Hi! I have a very large matrix that I am using with the scipy.optimize.nnls function, however the matrix is so large that it takes 30Gb of memory to load with python! I was thinking about using a sparse matrix since it is relatively sparse, but the problem is that even if I was to use the sparse matricies, the nnls function only accepts a ndarray, not a sparse matrix. (when I try and throw a sparse matrix at it I get an error.) So of course I'd need to convert it to a dense array before passing it into nnls, but that would totally void the whole point of a sparse array, because then python would still have to allocate the full dense matrix. Does anyone have an idea about how to efficiently pass a matrix and store it without blowing up the memory usage? Thank you, Calvin
Hey Calvin, I was just looking into this same issue recently. Here's the solution someone recommended on stackoverflow: http://stackoverflow.com/questions/1053928/python-numpy-very-large-matrices I haven't actually used it yet, but it seems Pytables is the way to go. Good Luck, Mike On Thu, Mar 28, 2013 at 12:46 PM, Calvin Morrison <mutantturkey@gmail.com>wrote:
Hi!
I have a very large matrix that I am using with the scipy.optimize.nnls function, however the matrix is so large that it takes 30Gb of memory to load with python!
I was thinking about using a sparse matrix since it is relatively sparse, but the problem is that even if I was to use the sparse matricies, the nnls function only accepts a ndarray, not a sparse matrix. (when I try and throw a sparse matrix at it I get an error.)
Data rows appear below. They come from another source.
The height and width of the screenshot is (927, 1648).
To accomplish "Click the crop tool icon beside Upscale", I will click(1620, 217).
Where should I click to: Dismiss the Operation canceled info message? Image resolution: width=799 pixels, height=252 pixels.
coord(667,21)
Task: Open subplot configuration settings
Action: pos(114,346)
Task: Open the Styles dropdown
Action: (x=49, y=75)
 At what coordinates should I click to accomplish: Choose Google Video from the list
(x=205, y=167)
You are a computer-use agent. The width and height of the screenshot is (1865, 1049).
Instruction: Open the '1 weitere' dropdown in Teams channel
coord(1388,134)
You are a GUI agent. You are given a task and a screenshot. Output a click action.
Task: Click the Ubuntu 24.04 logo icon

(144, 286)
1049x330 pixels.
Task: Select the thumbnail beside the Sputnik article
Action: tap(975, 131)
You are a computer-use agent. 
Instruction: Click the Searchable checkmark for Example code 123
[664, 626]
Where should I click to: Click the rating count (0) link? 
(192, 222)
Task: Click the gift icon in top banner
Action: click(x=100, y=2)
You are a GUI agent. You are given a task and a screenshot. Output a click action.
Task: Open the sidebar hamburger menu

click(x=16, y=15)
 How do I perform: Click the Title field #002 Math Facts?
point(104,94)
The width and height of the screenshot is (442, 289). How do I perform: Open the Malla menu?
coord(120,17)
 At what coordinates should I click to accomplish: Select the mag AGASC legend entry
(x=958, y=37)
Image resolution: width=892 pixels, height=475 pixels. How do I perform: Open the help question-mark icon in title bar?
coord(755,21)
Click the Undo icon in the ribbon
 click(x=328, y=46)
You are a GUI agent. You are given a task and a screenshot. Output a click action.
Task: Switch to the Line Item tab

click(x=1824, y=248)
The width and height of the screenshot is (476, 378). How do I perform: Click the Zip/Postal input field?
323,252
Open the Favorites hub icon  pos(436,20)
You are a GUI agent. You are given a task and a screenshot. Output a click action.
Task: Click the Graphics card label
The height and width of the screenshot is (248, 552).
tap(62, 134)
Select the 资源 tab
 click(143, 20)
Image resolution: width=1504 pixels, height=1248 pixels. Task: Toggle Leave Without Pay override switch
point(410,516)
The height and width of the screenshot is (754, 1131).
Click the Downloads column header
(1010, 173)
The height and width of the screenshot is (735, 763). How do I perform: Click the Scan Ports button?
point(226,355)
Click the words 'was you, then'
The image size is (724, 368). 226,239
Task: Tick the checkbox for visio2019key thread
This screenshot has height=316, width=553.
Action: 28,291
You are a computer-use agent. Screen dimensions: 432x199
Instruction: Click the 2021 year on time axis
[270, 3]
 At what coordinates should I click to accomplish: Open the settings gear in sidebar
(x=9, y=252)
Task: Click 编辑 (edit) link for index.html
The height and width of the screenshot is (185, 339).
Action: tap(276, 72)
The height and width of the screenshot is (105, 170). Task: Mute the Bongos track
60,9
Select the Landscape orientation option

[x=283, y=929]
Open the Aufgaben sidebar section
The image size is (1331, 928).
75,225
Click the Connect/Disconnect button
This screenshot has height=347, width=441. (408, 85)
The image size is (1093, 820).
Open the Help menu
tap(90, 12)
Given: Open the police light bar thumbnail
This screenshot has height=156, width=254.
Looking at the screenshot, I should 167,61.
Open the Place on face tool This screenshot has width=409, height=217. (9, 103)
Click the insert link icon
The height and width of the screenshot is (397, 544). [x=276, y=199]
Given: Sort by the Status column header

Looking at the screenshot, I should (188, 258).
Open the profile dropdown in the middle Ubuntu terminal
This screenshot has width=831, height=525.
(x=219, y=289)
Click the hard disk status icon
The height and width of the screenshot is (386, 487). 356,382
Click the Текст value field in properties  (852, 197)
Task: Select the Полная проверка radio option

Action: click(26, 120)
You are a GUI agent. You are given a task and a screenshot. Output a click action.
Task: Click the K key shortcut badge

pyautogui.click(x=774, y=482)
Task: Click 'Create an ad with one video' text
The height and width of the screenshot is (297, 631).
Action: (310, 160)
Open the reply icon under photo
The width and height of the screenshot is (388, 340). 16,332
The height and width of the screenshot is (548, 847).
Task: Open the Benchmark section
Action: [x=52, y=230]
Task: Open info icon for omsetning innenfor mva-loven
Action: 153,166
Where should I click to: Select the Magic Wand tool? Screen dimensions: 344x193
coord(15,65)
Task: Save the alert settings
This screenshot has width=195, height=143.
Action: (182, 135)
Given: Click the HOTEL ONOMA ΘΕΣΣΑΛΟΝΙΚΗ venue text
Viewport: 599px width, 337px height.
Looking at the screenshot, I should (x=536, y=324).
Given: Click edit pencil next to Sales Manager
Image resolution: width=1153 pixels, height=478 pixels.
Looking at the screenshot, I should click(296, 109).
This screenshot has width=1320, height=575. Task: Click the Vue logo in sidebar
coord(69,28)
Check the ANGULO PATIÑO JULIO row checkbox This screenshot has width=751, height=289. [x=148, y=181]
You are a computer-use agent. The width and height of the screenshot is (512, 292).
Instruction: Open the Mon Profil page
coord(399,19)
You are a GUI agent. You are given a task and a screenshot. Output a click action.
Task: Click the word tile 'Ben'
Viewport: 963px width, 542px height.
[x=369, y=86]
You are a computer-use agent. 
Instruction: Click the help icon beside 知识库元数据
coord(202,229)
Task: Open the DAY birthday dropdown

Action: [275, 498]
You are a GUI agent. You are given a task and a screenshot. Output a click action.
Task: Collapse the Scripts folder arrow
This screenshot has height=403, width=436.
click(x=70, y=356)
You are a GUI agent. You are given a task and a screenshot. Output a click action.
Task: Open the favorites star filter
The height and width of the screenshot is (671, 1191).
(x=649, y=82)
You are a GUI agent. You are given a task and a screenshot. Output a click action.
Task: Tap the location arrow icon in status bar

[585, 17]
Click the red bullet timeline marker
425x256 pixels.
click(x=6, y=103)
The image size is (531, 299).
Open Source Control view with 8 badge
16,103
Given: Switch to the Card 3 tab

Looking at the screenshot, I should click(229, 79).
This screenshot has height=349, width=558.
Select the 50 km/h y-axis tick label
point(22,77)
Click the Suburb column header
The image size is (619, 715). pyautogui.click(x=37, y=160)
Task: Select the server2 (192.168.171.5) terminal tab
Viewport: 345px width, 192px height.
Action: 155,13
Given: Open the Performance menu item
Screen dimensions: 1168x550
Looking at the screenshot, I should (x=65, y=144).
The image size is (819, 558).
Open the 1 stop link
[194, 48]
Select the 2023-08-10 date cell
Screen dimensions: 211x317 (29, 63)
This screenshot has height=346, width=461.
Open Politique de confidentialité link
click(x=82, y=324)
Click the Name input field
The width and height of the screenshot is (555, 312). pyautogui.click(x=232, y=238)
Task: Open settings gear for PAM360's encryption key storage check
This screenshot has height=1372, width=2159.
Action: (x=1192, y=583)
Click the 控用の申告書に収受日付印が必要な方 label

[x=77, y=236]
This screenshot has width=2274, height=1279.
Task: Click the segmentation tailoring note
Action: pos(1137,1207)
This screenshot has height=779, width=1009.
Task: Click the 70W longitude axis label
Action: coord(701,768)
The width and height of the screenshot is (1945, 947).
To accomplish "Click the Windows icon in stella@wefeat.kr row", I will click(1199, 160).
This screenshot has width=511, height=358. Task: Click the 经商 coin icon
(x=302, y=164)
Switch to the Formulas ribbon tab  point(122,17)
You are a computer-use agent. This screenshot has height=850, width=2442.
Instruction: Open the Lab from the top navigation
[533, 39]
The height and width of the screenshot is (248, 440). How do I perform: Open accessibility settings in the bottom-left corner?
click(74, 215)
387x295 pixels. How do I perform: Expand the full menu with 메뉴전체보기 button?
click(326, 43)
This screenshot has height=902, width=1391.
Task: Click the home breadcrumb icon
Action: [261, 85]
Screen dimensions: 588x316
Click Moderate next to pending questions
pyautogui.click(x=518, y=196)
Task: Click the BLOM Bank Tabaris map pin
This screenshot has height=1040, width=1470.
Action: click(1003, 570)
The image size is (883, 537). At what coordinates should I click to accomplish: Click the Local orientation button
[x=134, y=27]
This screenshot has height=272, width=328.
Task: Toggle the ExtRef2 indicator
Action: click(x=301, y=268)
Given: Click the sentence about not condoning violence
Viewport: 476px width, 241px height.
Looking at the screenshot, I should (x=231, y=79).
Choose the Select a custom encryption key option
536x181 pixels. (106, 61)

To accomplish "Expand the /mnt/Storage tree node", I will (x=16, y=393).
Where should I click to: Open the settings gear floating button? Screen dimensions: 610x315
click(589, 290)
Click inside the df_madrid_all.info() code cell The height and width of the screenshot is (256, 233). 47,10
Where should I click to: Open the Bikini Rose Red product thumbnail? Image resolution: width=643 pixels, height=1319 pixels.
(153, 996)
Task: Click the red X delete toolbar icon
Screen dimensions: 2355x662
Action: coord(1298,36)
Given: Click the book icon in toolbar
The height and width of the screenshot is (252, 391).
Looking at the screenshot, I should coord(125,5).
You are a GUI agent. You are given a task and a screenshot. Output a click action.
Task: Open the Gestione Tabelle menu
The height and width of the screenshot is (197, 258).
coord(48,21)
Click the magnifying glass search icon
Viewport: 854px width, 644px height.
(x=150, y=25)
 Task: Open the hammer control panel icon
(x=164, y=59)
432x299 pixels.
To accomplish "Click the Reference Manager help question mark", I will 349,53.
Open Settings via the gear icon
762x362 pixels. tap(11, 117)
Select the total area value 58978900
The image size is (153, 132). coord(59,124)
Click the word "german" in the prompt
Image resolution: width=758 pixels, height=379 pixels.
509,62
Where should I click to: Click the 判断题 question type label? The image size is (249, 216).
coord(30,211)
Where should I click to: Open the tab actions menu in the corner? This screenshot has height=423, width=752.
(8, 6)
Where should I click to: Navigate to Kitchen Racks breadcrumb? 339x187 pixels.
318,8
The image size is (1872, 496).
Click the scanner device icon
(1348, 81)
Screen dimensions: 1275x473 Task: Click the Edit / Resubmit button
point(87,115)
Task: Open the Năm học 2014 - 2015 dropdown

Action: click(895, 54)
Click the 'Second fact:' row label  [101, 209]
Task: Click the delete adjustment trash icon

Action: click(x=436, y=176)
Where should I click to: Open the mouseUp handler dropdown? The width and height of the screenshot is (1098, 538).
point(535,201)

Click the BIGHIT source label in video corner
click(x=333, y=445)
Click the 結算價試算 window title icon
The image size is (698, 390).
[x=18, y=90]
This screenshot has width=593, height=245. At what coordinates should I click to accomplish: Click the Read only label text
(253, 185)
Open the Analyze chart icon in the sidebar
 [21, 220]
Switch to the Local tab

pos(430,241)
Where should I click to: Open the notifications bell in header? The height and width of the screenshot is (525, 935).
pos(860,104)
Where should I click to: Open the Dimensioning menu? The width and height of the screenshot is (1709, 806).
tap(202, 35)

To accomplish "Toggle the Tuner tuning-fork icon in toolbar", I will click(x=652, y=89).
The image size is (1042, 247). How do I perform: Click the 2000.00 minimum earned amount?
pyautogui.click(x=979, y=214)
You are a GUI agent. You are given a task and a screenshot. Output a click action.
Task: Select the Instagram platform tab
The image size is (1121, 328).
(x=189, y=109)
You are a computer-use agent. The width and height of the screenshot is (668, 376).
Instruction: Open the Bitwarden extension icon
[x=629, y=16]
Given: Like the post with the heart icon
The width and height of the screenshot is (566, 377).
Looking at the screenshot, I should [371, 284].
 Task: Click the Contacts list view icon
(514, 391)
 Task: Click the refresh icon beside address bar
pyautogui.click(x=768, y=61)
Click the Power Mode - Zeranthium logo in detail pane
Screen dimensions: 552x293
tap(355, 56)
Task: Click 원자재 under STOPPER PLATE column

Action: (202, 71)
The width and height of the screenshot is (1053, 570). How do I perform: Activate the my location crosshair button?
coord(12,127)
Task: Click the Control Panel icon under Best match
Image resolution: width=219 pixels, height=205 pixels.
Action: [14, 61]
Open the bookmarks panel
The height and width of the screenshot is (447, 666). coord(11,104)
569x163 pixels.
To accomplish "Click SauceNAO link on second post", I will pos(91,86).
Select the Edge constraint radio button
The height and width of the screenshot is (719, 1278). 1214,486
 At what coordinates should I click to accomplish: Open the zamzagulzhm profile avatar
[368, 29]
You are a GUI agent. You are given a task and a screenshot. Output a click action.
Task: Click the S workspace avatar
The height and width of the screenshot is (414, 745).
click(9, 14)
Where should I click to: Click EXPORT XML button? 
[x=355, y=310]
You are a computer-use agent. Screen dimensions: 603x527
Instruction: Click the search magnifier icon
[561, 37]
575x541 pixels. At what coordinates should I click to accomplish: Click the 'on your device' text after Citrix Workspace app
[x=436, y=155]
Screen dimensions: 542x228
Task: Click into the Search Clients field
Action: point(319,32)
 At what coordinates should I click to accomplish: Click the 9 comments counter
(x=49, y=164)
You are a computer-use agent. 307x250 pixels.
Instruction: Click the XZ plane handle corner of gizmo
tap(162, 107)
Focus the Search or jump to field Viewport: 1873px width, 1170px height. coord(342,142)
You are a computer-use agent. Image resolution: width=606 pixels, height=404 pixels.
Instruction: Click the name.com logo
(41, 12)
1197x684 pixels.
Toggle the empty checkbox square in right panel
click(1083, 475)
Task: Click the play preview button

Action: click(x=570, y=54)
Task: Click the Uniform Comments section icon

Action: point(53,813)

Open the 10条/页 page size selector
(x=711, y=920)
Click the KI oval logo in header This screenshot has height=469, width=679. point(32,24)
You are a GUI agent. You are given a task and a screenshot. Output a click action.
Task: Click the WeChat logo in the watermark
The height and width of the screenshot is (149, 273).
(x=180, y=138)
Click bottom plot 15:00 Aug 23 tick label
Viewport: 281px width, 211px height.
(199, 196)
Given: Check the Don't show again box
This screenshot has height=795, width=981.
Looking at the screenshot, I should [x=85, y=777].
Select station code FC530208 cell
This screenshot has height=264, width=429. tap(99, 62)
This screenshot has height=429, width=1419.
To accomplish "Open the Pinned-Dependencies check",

So of course I'd need to convert it to a dense array before passing it into nnls, but that would totally void the whole point of a sparse array, because then python would still have to allocate the full dense matrix.
Does anyone have an idea about how to efficiently pass a matrix and store it without blowing up the memory usage?
Thank you,
Calvin _______________________________________________ SciPy-User mailing list SciPy-User@scipy.org http://mail.scipy.org/mailman/listinfo/scipy-user
28.03.2013 21:46, Calvin Morrison kirjoitti: [clip]
I was thinking about using a sparse matrix since it is relatively sparse, but the problem is that even if I was to use the sparse matricies, the nnls function only accepts a ndarray, not a sparse matrix. (when I try and throw a sparse matrix at it I get an error.)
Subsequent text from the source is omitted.